On the 9th of November I hosted an event at the Arthouse in Wakefield supported by Disability Arts Online
I didn’t wan’t it to be the usual format of an audience being talked at. Instead from the very start I attempted to create an equal non-hierarchical atmosphere in the room. This worked successfully and enabled people to engage in the conversation, often talking about personally relevant and meaningful things, in a safe and trusting environment. There were 3 talks/performaces within the day which enabled plenty space for deeper diving into the subjects of mental health and climate change with a particular focus on community, presence and loneliness. A huge thank you to everyone who came, participated and supported the event.
A day of performances, provocations and conversations to explore the intersections of wellbeing, climate change, and culture.
About this Event
Let’s Talk about the Weather is the first event taking place under the Emotional Weather Bureau umbrella, created by Aidan Moesby.
The event will bring together artists, writers, musicians, medics, meteorologists, cultural critics and commentators for a day of performances, provocations and conversations at The Art House Wakefield. We invite you to be participants and contribute to the conversations.
Over the past year, Aidan Moesby has been a Disability Arts Online Associate Artist developing his socially engaged, conversational, and curatorial practice. This has coincided with devising and developing his first performative work ‘I was Naked, Smelling of Rain’, which premiered at Arc Stockton on October 17th, and gaining a Curatorial Residency at Middlesbrough Institute of Modern Art.
As part of his development, he has created the Emotional Weather Bureau – a nomadic space in the real and virtual worlds acting as a location for activities which explore the relationship between climate change and wellbeing.
Moesby’s work focuses on the external physical weather and our internal psycho-emotional weather as a metaphor to explore the dual crises of Mental Health and Climate Change.
This may include, but is not limited to: research, education, discussions, artist residencies, performances and events. The Emotional Weather Bureau will work within a variety of settings and locations, be that in a town square, a library, a gallery, online or as a curated space at a festival. It may be a table in a community space, a science laboratory, a garden shed.
This format allows Moesby to be artist and curator, collaborator and funder as he invites others to be part of the Emotional Weather Bureau.

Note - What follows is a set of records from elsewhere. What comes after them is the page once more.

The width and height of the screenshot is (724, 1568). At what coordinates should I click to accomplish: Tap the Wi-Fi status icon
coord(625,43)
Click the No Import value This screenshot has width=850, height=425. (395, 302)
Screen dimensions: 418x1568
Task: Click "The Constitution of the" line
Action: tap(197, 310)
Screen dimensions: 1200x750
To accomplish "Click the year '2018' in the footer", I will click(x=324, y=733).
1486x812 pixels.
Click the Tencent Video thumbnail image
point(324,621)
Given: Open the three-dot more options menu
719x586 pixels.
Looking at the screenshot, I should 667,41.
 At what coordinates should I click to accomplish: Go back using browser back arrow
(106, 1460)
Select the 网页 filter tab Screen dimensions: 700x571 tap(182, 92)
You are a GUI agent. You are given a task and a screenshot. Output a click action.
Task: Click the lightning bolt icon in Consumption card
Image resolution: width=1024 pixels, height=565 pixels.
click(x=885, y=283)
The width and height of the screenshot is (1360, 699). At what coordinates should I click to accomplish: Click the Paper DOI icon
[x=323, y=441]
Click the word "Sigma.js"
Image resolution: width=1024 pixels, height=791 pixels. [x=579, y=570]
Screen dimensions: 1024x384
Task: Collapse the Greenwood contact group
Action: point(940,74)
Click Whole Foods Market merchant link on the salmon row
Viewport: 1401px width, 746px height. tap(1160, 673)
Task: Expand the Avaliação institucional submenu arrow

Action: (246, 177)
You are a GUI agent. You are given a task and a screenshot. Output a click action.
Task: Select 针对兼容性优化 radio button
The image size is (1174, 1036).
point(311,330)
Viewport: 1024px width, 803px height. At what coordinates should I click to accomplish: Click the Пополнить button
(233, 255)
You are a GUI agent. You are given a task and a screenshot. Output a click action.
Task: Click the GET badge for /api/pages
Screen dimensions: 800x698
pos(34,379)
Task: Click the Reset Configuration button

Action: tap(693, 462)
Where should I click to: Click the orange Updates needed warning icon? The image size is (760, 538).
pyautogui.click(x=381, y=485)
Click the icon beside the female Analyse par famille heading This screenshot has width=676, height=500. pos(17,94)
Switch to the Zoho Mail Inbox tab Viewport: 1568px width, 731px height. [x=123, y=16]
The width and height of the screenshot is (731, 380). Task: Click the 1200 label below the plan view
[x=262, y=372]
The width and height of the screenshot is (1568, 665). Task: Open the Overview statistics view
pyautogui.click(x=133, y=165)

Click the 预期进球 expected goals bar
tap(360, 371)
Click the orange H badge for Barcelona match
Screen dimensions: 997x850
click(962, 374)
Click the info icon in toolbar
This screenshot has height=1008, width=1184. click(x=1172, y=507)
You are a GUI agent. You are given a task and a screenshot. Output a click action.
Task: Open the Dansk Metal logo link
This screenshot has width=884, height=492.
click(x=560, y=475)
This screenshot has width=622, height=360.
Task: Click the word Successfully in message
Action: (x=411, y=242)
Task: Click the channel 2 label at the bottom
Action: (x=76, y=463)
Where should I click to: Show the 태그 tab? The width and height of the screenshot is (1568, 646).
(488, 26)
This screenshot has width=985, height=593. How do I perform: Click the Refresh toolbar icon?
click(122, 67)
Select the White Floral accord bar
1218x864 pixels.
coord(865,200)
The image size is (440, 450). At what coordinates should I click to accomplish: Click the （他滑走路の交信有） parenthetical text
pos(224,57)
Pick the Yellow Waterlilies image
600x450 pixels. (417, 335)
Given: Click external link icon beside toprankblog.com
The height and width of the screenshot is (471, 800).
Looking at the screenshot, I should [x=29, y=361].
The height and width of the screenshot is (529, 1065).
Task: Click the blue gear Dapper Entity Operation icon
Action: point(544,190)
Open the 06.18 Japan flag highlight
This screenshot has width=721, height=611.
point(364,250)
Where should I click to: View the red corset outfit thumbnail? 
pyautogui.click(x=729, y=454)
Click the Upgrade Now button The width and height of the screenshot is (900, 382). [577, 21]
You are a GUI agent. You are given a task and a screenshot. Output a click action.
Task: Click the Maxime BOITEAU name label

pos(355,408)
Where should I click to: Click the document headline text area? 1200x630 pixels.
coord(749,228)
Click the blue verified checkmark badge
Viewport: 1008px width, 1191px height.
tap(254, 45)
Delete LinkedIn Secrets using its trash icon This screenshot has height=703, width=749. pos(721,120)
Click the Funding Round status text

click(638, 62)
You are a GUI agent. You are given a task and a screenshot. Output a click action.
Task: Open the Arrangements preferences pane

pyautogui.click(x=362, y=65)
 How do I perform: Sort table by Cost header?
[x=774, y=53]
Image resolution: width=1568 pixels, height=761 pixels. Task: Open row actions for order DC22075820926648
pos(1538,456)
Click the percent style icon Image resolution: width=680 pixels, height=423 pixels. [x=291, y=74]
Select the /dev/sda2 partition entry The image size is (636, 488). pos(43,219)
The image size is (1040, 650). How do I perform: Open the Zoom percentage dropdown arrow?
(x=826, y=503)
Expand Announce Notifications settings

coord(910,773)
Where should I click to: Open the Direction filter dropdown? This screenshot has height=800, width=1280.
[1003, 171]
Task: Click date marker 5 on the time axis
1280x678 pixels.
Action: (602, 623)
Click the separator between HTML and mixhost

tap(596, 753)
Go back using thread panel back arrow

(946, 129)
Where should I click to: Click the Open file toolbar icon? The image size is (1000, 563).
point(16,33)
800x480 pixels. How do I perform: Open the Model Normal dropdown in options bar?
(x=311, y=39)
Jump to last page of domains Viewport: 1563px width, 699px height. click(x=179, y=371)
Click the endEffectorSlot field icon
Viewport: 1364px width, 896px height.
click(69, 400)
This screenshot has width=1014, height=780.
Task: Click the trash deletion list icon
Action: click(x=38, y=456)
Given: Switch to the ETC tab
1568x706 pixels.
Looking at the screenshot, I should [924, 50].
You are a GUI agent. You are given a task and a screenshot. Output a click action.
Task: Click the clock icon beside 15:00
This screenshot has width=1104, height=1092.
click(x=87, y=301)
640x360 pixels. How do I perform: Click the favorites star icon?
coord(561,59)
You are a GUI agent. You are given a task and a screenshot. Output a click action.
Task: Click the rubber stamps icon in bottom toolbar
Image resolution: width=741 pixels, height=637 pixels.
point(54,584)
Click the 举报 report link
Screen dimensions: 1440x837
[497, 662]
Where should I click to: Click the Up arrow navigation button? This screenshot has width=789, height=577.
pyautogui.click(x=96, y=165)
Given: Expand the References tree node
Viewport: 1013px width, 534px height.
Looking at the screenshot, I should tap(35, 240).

Refreshments and lunch are included in the ticket price.
Confirmed speakers/performers:
Dr Fay Bound Alberti is a historian of emotion, bodies, gender and medicine. She has researched and lectured at many UK universities including York, University College London, Lancaster, Manchester, and Queen Mary University of London, where she co-founded the Centre for the History of Emotions. She is currently UKRI Future Leaders Fellow and Reader in History at the University of York.
Duncan Speakman is a composer and sound artist based at the Pervasive Media Studio in Bristol. He creates narrative sound led experiences that engage audiences in uncontrolled public and private space. He regularly creates bespoke work internationally including installations on trains in Guangzhou, loudspeaker symphonies in New Zealand, audio walks in Saitama, and sound installations in Porto; he has also recently developed a number of hybrid print/digital experiments.
Tineke De Meyer is a Belgian artist who studied comparative literature at the University of Ghent. Since then, her work has focused on dramaturgy and writing, but also as an assistant director in theatre at NT Gent. In 2017 she worked on the Ambient Literature project as a dramaturge for It Must Have Been Dark By Then. Her work has been presented at Vooruit, TedX Amsterdam, Zuidpool, IDFA and Oorzaken.